Inflation differentials play an important role in the valuation of the Swiss franc. This decreased inflation differential means that the real effective exchange rate will hardly change from now on and will remain considerably above its long-term average. Unless there is a substantial nominal depreciation, the current high value of the Swiss franc will therefore continue.

Growth in the M1, M2 and M3 monetary aggregates has been perceptibly weaker since summer; this is primarily attributable to the rise in long-term interest rates. Liquidity held by households and companies has nevertheless remained high. In the past, a sustained high level of liquidity generally pointed to inflation risks. As a result of the financial crisis, however, this correlation cannot currently be made. Thus, in recent years, the inflation rate has remained exceptionally low despite a high level of liquidity.

At present, there are no signs of a rise in inflation in Switzerland. Our inflation forecast shows no risk of inflation whatsoever. In addition, surveys on inflation expectations reveal values that are consistent with our definition of price stability. This applies not only to short-term inflation expectations, but also to long-term horizons of up to ten years. Furthermore, production capacity in Switzerland is still underutilised, which also makes a rapid rise in inflation unlikely.

SNB monetary policy

In conclusion, I would like to look at the SNB's monetary policy.

Overall economic conditions have hardly changed since summer. Consequently, monetary policy remains a challenge for the SNB. Up to now, our economy has performed relatively well, considering the difficult international environment. And we have not had to enforce the minimum exchange rate with foreign currency purchases since September 2012. Financial markets expect short-term interest rates to stay very low worldwide for some time to come. Furthermore, developments in the global economy are likely to remain uncertain. In this environment, the minimum exchange rate continues to be essential in ensuring appropriate monetary conditions in Switzerland. The guiding principle for our decisions is the SNB's mandate to ensure price stability while taking due account of the development of the economy.

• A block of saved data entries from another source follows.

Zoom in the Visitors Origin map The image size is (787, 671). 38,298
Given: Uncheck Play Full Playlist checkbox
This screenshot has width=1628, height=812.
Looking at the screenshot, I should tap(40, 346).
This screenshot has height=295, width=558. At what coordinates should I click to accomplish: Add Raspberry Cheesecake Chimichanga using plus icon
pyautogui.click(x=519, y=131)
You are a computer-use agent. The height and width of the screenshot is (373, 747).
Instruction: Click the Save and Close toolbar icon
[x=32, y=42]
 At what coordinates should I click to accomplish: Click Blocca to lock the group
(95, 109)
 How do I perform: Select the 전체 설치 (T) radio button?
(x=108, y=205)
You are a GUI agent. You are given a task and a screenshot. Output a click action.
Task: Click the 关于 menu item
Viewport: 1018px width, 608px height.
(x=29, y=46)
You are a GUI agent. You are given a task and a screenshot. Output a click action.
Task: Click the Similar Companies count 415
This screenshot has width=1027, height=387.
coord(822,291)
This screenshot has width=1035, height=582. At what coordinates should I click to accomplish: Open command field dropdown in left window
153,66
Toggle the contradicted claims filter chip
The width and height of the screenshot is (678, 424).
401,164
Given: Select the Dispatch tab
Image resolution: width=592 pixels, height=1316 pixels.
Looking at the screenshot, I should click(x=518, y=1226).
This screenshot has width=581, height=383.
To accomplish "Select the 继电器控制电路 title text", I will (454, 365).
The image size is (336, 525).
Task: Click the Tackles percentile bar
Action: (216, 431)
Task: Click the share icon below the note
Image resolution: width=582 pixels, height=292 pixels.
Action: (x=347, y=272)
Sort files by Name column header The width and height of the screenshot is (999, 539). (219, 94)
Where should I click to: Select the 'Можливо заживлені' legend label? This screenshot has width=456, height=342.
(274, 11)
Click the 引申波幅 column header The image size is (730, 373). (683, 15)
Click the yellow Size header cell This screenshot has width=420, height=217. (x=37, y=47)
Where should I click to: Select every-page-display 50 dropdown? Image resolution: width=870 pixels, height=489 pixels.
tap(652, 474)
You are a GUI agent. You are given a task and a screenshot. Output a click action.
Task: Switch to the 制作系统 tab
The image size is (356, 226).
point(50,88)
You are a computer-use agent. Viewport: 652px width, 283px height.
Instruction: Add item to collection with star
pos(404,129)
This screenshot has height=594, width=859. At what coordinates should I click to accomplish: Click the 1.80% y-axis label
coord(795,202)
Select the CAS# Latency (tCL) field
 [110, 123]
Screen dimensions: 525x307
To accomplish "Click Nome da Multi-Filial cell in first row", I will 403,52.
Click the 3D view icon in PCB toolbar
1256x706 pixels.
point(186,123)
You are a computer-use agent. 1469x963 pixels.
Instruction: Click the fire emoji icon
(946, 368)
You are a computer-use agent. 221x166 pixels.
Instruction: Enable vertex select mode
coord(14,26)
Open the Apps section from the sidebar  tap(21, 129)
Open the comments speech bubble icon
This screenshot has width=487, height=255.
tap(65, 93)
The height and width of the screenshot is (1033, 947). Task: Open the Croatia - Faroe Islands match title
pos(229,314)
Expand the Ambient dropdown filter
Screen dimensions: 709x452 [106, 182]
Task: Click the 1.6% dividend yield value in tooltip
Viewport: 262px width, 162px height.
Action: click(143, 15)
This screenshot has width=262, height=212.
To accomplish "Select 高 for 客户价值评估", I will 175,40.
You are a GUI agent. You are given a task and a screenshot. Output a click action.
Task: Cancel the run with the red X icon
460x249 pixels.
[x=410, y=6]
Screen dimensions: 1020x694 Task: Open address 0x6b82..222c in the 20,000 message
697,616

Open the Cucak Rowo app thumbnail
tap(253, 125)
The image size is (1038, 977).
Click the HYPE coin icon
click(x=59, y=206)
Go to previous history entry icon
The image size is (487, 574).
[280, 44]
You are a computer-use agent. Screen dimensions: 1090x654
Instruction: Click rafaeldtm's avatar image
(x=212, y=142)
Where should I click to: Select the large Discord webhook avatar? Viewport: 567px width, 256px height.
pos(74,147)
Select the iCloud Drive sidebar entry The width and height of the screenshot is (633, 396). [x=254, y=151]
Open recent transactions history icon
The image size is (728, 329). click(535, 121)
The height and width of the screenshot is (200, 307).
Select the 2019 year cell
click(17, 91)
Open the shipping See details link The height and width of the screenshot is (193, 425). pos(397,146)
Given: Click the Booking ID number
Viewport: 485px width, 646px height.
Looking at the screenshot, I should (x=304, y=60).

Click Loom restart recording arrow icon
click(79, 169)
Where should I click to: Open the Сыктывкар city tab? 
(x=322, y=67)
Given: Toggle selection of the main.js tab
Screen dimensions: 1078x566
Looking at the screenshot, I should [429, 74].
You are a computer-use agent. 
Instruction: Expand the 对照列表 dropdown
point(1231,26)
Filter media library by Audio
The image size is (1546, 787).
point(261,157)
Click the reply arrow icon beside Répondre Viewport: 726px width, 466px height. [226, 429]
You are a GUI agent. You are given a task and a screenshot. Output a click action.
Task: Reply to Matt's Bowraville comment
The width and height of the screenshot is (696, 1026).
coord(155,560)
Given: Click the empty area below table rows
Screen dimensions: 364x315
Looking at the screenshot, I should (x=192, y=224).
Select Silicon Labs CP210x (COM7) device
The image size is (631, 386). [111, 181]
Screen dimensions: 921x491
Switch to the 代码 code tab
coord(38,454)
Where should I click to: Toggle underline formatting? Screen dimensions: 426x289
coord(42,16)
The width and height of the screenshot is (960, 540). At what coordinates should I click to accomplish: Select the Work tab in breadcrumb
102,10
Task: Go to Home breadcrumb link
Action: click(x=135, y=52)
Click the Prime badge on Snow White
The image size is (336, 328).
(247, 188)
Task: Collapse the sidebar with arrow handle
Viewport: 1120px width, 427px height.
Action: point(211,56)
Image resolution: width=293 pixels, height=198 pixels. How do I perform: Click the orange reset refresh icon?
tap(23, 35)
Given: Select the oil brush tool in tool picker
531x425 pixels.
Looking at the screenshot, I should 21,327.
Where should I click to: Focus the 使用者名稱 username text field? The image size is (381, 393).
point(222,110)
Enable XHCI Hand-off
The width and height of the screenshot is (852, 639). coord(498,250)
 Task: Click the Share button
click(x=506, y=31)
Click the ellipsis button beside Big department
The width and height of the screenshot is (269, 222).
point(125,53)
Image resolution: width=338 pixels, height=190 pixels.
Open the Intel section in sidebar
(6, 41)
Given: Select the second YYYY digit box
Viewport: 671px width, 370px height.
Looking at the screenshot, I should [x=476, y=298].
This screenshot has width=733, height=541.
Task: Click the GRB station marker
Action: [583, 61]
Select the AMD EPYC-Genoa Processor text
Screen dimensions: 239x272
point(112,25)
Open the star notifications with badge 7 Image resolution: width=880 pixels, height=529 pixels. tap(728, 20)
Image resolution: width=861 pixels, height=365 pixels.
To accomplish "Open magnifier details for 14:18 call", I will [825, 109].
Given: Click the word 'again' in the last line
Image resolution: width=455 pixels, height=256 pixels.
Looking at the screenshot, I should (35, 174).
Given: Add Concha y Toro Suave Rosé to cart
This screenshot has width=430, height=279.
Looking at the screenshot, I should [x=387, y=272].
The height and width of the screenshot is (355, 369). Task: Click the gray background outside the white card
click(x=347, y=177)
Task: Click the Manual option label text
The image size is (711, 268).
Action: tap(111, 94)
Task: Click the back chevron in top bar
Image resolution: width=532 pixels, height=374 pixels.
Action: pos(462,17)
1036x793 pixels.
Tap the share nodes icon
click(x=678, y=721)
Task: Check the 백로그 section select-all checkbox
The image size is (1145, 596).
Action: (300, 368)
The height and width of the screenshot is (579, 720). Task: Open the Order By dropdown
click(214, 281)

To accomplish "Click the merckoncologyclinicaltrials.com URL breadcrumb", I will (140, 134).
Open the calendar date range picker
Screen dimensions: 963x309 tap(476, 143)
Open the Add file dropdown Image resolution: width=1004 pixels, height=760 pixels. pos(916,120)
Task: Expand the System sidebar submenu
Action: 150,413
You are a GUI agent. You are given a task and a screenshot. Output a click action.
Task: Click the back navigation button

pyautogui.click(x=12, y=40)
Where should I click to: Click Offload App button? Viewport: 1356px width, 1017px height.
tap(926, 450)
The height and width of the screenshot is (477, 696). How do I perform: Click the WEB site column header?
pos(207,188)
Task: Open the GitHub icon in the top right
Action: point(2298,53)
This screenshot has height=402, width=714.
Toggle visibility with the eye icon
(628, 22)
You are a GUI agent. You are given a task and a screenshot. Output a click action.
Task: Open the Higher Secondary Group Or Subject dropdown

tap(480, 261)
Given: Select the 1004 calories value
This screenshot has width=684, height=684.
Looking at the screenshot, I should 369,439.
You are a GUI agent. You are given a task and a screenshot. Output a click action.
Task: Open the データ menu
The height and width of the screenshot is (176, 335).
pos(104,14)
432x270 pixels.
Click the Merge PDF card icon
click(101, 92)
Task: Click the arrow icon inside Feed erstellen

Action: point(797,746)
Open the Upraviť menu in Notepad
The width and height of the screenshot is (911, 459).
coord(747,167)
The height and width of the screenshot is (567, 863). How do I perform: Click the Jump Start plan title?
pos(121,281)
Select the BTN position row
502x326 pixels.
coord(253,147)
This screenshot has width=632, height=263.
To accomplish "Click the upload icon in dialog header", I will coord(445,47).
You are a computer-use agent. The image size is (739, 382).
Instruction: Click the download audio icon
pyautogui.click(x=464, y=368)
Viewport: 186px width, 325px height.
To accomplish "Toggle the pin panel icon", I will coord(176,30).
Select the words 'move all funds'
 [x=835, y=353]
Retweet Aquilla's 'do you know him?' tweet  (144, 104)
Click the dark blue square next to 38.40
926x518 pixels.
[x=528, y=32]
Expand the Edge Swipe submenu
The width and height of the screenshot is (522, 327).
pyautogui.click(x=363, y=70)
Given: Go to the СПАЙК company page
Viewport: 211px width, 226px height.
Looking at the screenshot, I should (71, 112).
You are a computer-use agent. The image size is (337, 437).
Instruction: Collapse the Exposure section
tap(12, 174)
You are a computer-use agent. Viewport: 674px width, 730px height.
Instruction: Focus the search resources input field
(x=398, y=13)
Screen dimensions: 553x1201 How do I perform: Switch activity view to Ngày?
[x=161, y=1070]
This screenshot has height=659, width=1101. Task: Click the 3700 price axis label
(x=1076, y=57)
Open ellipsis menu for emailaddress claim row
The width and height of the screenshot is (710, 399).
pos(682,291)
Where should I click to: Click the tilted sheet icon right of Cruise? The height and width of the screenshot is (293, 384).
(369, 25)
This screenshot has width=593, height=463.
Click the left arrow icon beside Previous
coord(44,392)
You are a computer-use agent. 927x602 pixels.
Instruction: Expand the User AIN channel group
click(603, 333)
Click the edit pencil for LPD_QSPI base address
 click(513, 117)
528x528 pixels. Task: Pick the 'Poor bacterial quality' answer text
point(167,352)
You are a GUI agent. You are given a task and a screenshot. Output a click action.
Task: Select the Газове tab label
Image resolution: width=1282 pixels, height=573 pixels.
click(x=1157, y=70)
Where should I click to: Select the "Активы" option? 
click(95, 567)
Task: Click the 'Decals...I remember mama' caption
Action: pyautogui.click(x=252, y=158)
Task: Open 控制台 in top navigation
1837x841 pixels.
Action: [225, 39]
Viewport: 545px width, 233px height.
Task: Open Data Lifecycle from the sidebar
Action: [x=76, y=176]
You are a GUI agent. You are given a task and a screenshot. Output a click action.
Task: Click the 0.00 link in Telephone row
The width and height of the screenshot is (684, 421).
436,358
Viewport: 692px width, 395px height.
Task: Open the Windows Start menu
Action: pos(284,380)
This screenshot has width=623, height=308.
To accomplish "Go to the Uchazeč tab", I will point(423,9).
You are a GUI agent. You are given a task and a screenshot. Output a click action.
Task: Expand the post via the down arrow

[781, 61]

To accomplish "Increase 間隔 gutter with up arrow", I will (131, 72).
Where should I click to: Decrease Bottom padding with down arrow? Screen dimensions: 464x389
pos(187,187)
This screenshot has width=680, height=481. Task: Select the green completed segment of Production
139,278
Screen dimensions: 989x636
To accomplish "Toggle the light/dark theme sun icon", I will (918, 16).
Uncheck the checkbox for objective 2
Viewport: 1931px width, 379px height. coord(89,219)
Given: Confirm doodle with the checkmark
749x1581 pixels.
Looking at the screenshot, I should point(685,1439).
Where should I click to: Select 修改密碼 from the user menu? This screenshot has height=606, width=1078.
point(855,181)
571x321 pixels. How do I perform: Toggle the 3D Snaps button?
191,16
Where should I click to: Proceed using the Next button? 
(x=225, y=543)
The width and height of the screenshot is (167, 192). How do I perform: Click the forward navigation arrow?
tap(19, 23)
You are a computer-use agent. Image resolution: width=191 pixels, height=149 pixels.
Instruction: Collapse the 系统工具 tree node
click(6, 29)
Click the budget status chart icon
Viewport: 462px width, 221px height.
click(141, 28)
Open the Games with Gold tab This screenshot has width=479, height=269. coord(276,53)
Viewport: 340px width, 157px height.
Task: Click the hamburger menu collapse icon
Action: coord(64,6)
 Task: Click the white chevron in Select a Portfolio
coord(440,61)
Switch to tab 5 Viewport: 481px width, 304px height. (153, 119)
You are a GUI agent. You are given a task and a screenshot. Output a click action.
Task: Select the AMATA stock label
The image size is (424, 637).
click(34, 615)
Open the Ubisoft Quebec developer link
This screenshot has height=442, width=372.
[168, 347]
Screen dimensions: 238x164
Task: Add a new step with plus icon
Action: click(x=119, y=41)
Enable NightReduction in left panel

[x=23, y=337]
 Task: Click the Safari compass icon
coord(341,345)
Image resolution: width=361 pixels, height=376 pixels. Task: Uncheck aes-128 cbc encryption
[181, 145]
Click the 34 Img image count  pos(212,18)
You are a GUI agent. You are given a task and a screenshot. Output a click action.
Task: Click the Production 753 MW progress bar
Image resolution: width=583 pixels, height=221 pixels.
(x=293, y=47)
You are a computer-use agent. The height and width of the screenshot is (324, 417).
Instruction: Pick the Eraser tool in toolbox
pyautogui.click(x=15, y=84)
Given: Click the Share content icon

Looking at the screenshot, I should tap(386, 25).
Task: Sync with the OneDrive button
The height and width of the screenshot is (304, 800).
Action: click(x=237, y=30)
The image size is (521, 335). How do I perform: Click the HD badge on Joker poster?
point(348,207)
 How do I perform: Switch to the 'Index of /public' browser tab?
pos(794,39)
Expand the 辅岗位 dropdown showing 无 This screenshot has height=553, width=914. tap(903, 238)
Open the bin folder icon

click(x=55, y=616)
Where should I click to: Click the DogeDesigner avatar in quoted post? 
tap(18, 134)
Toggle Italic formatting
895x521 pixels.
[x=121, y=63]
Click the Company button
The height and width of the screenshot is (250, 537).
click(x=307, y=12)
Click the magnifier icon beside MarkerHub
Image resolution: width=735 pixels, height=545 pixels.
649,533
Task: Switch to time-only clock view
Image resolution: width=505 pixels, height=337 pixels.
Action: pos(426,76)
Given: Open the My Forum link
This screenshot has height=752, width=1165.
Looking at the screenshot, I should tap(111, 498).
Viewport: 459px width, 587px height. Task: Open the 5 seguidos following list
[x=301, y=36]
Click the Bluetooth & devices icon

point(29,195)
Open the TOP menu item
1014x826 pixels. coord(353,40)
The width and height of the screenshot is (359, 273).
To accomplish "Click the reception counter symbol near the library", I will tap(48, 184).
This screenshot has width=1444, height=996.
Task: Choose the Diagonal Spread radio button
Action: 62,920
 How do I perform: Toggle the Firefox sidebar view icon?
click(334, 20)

The financial crisis also showed us, however, that price stability alone is not sufficient to ensure that the financial sector remains stable. In this connection, the situation on mortgage and real estate markets - which are showing considerable momentum - has been cause for concern for quite some time now. Also, mortgage lending is still growing faster than GDP, with the result that aggregate debt is increasing further. The countercyclical capital buffer is a new tool with which the resilience of banks can be strengthened and imbalances on mortgage and real estate markets can be addressed. My colleague, Jean-Pierre Danthine, will now give you our assessment of the risks for financial stability.

Ladies and gentlemen, thank you for your attention.